We construct the first decentralized multi-authority attribute-based encryption (𝖬𝖠-𝖠𝖡𝖤) scheme

for a non-trivial class of access policies whose security is based (in the random oracle model) solely on

the Learning With Errors (LWE) assumption. The supported access policies are ones described by 𝖣𝖭𝖥

formulas. All previous constructions of 𝖬𝖠-𝖠𝖡𝖤 schemes supporting any non-trivial class of access policies

were proven secure (in the random oracle model) assuming various assumptions on bilinear maps.

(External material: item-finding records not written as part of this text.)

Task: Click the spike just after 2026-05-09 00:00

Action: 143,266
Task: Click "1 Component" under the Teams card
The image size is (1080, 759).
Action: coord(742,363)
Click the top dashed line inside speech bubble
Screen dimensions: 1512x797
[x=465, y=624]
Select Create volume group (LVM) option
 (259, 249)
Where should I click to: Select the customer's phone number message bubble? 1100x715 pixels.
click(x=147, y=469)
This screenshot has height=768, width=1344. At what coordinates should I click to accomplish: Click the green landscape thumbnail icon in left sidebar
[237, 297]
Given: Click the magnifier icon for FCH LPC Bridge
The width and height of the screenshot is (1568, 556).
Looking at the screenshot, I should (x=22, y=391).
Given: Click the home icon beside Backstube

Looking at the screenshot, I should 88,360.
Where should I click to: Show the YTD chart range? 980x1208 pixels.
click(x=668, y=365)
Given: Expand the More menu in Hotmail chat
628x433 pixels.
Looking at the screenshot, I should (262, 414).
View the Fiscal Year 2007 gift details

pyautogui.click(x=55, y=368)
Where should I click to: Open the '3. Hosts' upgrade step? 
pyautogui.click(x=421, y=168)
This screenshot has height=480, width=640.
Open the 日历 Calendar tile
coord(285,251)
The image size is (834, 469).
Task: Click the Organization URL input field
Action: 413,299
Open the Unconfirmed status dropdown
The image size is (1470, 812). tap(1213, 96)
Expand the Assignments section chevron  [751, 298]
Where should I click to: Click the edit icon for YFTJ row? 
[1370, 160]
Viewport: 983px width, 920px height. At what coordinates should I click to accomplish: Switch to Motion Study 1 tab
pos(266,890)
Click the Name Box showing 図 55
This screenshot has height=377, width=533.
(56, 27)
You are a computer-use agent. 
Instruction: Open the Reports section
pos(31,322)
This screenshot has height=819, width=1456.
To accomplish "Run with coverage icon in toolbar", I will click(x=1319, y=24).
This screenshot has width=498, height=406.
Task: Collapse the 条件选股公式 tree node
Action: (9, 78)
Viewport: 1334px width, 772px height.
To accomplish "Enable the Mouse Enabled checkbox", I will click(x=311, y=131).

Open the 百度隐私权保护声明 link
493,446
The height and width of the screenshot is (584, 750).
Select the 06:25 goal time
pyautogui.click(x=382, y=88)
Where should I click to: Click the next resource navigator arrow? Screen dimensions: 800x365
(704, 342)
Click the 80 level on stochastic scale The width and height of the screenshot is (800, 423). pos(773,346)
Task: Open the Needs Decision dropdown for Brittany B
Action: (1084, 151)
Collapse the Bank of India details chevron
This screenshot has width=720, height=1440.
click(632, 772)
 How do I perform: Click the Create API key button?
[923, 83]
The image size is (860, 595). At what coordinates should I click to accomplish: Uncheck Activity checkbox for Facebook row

In our system, any party can become an authority and there is no requirement for any global coordination other than the creation of an initial set of common reference parameters. A party can simply

act as a standard ABE authority by creating a public key and issuing private keys to different users that

reflect their attributes. A user can encrypt data in terms of any 𝖣𝖭𝖥 formulas over attributes issued

from any chosen set of authorities. Finally, our system does not require any central authority. In terms

of efficiency, when instantiating the scheme with a global bound 𝑠 on the size of access policies, the sizes

of public keys, secret keys, and ciphertexts, all grow with 𝑠.

Technically, we develop new tools for building ciphertext-policy ABE (𝖢𝖯-𝖠𝖡𝖤) schemes using LWE.

Along the way, we construct the first provably secure 𝖢𝖯-𝖠𝖡𝖤 scheme supporting access policies in

𝖭𝖢1

that avoids the generic universal-circuit-based key-policy to ciphertext-policy transformation. In

particular, our construction relies on linear secret sharing schemes with new properties and in some sense

is more similar to 𝖢𝖯-𝖠𝖡𝖤 schemes that rely on bilinear maps. While our 𝖢𝖯-𝖠𝖡𝖤 construction is not

more efficient than existing ones, it is conceptually intriguing and further we show how to extend it to

get the 𝖬𝖠-𝖠𝖡𝖤 scheme described above.